• _Задания_
1: Воспроизведите дословно отрывок из фрагмента Ницше, начиная со слов «Человеческое, слишком человеческое» и продолжая до слов «будет уже понимать.» включительно.
2: Какие празднества и обряды, в которых существовало смешение шуточного с религиозным чувством, перечислены во фрагменте Ницше? Назовите все.
3: Что, согласно фрагменту Ницше, позднейшая эпоха, быть может, уже не будет понимать?

• _Текст_
##########

Человеческое, слишком человеческое - Ницше Фридрих Вильгельм. Страница 20

112

При взгляде на некоторые предметы античного культа. Как некоторые чувства утрачены нами, это видно на примере соединения шуточного и даже непристойного с религиозным чувством; ощущение возможности такого смешения исчезает, нам лишь исторически понятно еще, что оно существовало — в празднествах Деметры и Диониса, в христианских пасхальных празднествах и мистериях. Но еще и нам знакомо сочетание возвышенного с карикатурным и т. п., слияние трогательного со смешным — что, быть может, позднейшая эпоха не будет уже понимать.

##########

• _Исходный материал_
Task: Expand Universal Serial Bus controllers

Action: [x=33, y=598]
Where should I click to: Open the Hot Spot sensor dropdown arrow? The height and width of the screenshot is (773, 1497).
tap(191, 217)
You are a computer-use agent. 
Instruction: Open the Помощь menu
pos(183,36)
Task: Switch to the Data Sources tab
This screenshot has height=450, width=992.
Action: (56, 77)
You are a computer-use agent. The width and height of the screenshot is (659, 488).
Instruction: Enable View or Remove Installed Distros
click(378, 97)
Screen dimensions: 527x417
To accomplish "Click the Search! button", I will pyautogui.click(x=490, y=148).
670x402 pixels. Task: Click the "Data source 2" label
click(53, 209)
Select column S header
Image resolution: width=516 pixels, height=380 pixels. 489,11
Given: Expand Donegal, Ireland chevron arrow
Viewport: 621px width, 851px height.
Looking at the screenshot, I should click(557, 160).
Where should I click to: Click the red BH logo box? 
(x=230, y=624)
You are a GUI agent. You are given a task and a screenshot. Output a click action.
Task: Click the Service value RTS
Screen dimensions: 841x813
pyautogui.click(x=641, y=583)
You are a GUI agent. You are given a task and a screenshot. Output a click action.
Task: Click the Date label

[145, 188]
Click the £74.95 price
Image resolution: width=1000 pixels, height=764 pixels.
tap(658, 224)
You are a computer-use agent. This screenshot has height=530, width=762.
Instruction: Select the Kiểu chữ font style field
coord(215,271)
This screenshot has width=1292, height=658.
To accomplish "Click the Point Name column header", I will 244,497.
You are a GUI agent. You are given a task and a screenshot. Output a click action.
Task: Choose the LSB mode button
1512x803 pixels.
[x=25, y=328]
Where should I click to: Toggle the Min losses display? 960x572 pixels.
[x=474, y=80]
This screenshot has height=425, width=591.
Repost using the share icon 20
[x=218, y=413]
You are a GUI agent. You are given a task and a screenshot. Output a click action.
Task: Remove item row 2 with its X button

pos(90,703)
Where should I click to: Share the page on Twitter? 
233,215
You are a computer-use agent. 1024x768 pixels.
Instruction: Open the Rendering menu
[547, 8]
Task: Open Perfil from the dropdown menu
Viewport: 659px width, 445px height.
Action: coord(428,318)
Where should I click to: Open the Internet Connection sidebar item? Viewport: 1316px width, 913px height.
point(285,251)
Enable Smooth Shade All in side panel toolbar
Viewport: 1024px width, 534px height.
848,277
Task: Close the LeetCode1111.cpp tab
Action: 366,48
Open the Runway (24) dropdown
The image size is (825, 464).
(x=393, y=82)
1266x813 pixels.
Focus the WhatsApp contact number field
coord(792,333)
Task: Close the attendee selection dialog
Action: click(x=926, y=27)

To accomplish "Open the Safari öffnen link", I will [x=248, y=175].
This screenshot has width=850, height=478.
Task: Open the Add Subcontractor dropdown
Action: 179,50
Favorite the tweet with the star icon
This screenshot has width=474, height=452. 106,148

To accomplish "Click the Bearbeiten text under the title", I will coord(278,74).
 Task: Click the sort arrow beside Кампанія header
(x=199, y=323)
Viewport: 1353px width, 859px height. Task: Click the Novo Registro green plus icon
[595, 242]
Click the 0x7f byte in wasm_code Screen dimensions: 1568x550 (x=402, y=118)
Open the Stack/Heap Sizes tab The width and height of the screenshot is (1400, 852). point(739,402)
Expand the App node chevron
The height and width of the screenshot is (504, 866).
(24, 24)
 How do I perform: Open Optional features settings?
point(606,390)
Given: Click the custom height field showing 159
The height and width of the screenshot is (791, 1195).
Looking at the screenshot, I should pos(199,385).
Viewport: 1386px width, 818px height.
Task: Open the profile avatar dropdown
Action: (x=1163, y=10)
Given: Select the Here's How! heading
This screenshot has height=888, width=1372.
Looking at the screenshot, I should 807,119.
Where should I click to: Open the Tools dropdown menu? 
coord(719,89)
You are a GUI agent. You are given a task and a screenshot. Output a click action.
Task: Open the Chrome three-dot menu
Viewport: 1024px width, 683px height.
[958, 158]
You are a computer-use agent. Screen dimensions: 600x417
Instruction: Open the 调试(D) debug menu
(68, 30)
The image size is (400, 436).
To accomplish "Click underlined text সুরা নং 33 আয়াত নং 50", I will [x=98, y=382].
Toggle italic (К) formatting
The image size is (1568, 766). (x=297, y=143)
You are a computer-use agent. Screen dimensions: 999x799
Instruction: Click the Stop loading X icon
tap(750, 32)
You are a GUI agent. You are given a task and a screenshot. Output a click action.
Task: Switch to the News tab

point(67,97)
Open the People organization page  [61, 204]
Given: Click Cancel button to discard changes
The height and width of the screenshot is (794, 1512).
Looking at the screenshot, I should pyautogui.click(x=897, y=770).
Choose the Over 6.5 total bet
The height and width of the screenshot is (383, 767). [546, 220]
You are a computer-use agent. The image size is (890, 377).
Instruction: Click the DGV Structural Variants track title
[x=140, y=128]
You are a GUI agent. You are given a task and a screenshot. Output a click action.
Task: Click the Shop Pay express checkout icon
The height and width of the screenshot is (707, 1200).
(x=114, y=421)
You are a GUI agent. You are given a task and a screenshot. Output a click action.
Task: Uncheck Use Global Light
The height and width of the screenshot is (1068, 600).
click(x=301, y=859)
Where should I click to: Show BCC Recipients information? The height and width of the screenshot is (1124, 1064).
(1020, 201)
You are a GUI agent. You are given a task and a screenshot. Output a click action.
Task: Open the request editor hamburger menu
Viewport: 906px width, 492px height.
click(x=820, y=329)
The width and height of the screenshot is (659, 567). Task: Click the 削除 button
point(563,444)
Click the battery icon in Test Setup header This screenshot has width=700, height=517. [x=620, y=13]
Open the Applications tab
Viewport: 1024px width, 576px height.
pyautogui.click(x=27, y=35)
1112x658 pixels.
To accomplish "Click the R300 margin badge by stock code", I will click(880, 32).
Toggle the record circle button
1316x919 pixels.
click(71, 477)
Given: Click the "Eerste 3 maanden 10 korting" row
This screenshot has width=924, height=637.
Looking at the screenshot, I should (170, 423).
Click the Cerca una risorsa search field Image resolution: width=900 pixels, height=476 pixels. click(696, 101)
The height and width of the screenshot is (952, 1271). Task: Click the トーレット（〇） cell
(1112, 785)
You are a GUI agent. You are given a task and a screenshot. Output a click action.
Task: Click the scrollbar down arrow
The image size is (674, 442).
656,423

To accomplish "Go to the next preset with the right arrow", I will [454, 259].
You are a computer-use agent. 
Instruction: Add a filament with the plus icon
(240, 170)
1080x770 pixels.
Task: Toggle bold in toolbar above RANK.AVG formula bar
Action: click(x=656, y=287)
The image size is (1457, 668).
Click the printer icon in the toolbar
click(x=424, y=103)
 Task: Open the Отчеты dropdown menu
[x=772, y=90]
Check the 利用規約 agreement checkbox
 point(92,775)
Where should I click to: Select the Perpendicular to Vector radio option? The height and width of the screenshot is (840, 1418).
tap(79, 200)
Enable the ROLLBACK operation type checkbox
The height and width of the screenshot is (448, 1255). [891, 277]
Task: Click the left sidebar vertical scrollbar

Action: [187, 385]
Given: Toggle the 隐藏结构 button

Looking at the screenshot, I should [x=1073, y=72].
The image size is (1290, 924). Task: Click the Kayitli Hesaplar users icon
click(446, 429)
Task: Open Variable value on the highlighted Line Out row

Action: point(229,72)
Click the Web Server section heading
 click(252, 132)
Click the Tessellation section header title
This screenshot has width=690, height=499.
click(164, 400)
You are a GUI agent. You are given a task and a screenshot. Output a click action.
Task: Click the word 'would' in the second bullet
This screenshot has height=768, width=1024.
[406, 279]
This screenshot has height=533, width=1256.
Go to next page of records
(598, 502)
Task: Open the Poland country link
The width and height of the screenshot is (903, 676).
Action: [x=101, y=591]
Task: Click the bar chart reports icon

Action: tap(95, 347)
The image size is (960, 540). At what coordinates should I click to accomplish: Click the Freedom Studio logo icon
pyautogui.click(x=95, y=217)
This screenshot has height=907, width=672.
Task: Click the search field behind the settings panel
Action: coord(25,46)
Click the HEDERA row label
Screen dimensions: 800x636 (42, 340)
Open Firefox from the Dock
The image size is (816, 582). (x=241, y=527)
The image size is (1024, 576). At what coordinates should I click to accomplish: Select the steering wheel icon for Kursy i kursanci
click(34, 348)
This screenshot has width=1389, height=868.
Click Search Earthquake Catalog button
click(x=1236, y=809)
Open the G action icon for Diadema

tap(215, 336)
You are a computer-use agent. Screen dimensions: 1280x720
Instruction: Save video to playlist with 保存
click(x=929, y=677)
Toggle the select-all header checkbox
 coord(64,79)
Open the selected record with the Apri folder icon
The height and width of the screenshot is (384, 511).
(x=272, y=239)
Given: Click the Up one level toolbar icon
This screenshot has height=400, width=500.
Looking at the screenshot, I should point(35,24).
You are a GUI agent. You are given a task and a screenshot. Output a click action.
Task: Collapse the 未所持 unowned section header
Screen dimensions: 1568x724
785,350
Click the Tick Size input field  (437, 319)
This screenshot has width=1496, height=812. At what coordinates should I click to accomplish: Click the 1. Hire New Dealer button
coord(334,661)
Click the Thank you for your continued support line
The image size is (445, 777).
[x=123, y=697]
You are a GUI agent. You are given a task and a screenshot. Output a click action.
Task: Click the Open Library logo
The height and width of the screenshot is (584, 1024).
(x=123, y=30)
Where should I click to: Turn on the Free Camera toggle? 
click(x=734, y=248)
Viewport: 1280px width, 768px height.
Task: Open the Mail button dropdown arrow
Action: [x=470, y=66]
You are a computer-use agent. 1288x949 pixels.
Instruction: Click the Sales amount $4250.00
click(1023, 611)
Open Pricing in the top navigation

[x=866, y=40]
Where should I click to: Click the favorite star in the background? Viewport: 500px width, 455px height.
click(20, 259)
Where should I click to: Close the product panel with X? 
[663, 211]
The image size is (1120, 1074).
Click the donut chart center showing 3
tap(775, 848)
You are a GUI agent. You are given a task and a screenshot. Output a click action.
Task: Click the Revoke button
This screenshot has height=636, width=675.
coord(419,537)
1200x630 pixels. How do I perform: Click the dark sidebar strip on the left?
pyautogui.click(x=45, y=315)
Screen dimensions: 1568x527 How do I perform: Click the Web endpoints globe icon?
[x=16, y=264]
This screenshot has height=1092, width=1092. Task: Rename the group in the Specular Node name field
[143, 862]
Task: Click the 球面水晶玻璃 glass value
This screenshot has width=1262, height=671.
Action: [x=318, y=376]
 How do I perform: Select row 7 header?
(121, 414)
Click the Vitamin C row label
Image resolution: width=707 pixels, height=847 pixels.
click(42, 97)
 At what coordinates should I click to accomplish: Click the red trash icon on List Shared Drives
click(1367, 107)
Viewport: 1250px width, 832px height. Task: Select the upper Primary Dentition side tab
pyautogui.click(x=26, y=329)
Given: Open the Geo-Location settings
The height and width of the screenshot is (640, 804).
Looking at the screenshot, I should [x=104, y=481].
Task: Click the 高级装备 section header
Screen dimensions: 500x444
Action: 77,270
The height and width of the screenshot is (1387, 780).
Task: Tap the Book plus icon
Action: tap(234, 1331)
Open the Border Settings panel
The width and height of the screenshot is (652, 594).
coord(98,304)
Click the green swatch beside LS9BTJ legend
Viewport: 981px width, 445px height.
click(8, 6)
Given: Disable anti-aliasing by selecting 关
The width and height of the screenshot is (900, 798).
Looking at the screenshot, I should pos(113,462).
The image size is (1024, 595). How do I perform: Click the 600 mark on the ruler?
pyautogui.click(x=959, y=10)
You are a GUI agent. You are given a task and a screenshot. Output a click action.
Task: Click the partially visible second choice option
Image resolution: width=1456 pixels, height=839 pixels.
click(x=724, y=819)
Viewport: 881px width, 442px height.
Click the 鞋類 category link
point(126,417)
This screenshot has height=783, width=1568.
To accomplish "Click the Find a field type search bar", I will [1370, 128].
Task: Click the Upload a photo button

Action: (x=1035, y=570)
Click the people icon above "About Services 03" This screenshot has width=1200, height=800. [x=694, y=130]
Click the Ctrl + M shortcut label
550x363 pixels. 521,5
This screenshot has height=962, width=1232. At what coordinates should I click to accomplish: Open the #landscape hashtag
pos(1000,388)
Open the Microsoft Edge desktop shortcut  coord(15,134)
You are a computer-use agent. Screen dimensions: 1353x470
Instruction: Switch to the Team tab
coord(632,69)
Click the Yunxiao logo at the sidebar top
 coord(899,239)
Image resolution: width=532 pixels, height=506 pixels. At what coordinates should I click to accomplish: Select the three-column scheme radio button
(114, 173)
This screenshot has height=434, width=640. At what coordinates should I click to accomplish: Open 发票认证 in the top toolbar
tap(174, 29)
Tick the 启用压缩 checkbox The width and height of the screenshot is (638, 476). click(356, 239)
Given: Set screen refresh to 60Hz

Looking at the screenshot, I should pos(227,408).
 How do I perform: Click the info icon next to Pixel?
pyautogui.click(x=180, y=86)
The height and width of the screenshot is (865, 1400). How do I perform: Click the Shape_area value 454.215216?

##########

• _Разбор ответов_
1:
Человеческое, слишком человеческое - Ницше Фридрих Вильгельм. Страница 20

112

При взгляде на некоторые предметы античного культа. Как некоторые чувства утрачены нами, это видно на примере соединения шуточного и даже непристойного с религиозным чувством; ощущение возможности такого смешения исчезает, нам лишь исторически понятно еще, что оно существовало — в празднествах Деметры и Диониса, в христианских пасхальных празднествах и мистериях. Но еще и нам знакомо сочетание возвышенного с карикатурным и т. п., слияние трогательного со смешным — что, быть может, позднейшая эпоха не будет уже понимать.

2: Празднества Деметры, празднества Диониса, христианские пасхальные празднества, мистерии.

3: Сочетание возвышенного с карикатурным и слияние трогательного со смешным.